[start of Extracted data]

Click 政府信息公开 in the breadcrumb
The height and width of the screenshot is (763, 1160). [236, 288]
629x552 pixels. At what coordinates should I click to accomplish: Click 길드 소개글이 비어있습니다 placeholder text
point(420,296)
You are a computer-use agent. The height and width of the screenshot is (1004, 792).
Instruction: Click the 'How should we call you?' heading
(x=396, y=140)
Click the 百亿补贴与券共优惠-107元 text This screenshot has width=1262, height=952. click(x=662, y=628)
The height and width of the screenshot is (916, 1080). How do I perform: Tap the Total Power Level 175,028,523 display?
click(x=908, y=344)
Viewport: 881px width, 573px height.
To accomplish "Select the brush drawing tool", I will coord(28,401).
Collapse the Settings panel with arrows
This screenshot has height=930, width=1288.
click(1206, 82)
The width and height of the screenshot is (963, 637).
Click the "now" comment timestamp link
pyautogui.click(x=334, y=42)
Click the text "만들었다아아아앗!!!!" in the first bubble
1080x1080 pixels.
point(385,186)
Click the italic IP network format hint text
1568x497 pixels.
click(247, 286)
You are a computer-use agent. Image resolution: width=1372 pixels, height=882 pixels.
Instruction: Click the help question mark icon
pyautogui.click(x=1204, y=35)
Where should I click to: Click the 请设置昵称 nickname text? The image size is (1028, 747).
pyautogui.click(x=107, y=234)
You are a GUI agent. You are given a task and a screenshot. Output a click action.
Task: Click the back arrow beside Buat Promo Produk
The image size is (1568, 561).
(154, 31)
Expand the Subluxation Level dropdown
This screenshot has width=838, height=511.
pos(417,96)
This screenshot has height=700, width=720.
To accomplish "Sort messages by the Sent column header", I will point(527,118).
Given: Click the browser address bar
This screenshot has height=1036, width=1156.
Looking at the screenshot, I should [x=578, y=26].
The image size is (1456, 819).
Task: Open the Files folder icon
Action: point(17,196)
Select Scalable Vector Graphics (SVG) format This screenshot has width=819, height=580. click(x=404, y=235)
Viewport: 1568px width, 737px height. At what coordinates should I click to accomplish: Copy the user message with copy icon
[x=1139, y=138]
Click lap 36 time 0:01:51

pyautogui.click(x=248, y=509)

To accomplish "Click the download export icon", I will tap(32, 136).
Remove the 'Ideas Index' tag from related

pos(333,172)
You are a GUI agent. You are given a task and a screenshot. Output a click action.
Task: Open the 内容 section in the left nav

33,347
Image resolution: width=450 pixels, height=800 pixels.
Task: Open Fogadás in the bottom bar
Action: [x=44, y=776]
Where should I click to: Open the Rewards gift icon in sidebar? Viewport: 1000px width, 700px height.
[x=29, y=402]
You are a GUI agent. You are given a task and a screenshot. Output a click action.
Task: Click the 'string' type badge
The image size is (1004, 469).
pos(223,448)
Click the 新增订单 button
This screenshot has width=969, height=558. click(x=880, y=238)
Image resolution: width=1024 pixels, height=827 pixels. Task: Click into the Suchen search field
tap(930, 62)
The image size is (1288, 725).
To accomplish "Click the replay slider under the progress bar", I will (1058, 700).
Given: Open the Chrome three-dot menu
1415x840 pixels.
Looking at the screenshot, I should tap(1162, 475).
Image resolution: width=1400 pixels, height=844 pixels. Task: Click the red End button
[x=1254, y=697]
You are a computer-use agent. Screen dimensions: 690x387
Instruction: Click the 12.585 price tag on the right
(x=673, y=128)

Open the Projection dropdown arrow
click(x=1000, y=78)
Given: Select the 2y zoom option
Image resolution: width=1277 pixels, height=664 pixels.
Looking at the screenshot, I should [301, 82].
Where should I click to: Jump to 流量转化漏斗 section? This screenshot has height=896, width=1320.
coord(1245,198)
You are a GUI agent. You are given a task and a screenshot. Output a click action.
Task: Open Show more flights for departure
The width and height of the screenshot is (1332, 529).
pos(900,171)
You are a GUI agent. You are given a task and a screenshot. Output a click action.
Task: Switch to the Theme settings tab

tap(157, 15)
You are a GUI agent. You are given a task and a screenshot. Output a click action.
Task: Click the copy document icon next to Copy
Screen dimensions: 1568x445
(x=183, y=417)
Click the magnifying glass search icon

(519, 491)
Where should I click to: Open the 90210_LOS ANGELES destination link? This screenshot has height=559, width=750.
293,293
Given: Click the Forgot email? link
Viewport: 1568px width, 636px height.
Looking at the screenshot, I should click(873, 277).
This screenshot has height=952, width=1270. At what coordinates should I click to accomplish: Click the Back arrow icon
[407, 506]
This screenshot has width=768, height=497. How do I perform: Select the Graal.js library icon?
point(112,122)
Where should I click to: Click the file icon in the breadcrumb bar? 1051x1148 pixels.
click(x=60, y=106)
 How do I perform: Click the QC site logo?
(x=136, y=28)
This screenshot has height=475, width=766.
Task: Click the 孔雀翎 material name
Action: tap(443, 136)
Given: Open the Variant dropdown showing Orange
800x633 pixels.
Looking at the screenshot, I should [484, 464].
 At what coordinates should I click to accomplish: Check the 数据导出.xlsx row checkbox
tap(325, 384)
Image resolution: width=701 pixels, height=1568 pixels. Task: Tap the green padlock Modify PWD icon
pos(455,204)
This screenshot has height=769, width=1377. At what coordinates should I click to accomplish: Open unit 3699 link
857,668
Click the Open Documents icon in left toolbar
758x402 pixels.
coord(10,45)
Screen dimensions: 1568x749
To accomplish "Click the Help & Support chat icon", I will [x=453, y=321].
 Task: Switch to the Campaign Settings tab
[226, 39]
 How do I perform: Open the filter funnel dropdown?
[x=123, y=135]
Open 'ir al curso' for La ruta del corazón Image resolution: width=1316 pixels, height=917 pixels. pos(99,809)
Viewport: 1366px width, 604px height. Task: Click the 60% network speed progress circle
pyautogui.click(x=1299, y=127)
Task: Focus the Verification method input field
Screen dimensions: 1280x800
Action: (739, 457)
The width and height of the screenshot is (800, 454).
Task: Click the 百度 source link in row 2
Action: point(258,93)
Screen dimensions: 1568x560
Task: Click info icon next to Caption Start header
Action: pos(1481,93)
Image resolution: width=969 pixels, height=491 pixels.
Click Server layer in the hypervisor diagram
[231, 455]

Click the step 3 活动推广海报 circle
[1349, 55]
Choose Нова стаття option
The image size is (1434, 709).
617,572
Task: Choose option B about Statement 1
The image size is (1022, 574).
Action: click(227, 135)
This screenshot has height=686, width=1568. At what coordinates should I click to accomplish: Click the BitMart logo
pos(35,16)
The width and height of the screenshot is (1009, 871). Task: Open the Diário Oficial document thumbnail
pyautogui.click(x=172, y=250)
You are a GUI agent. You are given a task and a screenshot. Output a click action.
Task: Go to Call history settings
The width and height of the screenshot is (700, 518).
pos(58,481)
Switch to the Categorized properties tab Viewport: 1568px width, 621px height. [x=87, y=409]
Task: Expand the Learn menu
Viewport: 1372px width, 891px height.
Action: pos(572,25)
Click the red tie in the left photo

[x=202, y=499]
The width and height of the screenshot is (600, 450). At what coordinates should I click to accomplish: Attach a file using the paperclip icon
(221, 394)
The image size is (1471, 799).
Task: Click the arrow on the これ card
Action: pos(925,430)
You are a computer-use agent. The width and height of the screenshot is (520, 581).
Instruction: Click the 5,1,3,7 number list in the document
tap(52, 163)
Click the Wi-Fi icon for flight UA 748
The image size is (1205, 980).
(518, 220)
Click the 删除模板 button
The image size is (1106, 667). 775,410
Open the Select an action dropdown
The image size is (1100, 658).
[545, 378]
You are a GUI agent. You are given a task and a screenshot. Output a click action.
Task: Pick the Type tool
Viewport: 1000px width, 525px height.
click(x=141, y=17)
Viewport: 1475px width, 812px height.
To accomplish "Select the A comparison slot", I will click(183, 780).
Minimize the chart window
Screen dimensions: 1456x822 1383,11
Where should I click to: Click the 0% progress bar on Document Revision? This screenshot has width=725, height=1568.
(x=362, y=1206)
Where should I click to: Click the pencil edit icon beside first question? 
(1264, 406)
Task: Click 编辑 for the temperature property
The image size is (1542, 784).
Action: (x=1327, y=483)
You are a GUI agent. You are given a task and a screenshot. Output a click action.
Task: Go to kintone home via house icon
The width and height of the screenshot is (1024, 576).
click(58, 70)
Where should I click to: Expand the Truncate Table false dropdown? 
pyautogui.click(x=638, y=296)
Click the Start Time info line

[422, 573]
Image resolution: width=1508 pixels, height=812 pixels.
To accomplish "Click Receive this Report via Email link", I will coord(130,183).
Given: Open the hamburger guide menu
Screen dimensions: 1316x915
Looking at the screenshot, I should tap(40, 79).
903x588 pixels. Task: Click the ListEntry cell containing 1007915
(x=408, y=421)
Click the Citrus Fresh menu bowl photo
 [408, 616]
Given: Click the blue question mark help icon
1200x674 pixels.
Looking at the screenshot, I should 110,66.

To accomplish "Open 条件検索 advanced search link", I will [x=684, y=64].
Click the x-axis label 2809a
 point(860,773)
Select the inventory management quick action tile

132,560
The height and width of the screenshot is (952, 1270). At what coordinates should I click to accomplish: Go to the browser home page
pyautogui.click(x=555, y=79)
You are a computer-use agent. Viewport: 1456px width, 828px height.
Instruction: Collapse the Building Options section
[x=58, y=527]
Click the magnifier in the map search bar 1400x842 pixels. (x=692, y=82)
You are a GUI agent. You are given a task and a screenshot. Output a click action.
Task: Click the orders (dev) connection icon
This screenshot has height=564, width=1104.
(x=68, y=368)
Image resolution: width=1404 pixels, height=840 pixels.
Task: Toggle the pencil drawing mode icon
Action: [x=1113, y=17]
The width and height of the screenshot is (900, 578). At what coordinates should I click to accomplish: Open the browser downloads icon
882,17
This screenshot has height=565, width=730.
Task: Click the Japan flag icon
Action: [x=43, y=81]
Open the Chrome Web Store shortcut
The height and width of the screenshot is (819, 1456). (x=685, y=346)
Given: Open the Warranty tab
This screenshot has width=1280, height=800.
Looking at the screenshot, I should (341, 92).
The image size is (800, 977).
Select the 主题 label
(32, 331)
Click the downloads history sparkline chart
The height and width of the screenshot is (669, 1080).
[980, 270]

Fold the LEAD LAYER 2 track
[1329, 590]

[end of Extracted data]

■ Short problem:
Arrange the lines from the start of the rows up to and including the line with "point(420,296)" as a Markdown table with the columns No. and Text. Number each line and leave out any blank lines.

■ Correct result:
| No. | Text |
|---|---|
| 1 | Click 政府信息公开 in the breadcrumb |
| 2 | The height and width of the screenshot is (763, 1160). [236, 288] |
| 3 | 629x552 pixels. At what coordinates should I click to accomplish: Click 길드 소개글이 비어있습니다 placeholder text |
| 4 | point(420,296) |